## Aim of the task:
Reproduce in full the lines starting at the one containing "activities [1139, 1469]" and ending at the one containing "In order to", scaling every coordinate in their answers by 2.1. Round each result to a whole number, with halves rounded up.

## Extracted material:
....................

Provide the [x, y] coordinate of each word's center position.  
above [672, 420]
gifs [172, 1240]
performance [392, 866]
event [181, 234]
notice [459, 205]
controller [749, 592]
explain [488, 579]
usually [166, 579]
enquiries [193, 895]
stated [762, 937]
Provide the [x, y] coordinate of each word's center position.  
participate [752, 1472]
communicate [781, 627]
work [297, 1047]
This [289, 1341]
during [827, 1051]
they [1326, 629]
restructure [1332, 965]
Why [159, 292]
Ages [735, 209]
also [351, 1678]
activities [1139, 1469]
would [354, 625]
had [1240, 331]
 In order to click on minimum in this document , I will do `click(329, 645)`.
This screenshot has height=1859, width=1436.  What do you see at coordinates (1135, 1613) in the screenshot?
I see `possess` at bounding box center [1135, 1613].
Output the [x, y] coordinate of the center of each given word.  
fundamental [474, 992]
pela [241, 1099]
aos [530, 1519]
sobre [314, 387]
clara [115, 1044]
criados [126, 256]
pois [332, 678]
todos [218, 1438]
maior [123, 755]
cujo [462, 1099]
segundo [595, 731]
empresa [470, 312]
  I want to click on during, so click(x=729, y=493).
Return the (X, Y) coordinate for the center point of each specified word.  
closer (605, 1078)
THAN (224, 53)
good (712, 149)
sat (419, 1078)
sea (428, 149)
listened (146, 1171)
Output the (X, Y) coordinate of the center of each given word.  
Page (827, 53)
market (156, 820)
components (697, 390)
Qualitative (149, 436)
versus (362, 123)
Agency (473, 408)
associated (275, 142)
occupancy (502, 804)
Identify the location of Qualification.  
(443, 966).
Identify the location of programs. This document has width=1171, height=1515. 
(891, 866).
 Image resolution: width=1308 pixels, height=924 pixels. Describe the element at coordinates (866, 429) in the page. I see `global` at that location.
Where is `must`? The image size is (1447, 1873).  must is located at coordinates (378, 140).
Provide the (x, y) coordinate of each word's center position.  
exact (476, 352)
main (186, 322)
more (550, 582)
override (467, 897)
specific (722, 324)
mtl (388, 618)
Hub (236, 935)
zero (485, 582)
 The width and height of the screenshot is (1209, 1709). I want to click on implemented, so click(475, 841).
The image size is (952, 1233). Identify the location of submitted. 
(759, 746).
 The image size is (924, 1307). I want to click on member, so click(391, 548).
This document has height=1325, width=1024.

....................

## Response to the exercise:
activities [2392, 3085]
would [743, 1313]
had [2604, 695]
 In order to click on minimum in this document , I will do `click(691, 1355)`.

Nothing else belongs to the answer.